### [Exercise objective]
From the listing below, copy each line that contains the word "computer".

### [Available data]
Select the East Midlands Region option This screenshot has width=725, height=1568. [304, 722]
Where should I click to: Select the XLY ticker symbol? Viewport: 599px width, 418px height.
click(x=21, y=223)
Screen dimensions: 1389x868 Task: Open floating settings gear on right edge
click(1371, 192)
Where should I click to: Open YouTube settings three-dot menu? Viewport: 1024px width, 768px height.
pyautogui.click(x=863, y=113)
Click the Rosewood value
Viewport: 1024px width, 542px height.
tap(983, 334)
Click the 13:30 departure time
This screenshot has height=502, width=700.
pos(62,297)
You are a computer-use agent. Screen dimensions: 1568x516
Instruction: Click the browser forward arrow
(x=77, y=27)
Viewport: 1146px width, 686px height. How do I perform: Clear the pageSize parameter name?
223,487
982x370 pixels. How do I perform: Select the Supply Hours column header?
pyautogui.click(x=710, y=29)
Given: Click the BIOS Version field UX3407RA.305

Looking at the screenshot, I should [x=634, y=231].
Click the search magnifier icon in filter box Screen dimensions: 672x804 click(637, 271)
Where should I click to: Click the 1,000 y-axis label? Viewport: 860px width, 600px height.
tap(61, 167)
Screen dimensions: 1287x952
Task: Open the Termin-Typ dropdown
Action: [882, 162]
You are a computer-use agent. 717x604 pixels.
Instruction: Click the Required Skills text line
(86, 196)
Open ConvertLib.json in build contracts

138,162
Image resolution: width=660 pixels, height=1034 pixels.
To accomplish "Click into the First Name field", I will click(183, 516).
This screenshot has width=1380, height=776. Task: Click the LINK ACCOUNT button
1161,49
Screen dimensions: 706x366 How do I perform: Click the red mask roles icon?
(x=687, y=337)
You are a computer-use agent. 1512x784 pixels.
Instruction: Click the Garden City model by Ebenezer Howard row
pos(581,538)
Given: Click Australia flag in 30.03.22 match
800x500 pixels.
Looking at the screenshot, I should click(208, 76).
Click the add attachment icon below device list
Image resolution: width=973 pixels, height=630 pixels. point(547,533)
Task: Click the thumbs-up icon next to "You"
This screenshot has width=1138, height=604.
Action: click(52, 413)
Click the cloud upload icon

### [Solution for this task]
You are a computer-use agent. Screen dimensions: 1568x516
You are a computer-use agent. 717x604 pixels.
You are a computer-use agent. 1512x784 pixels.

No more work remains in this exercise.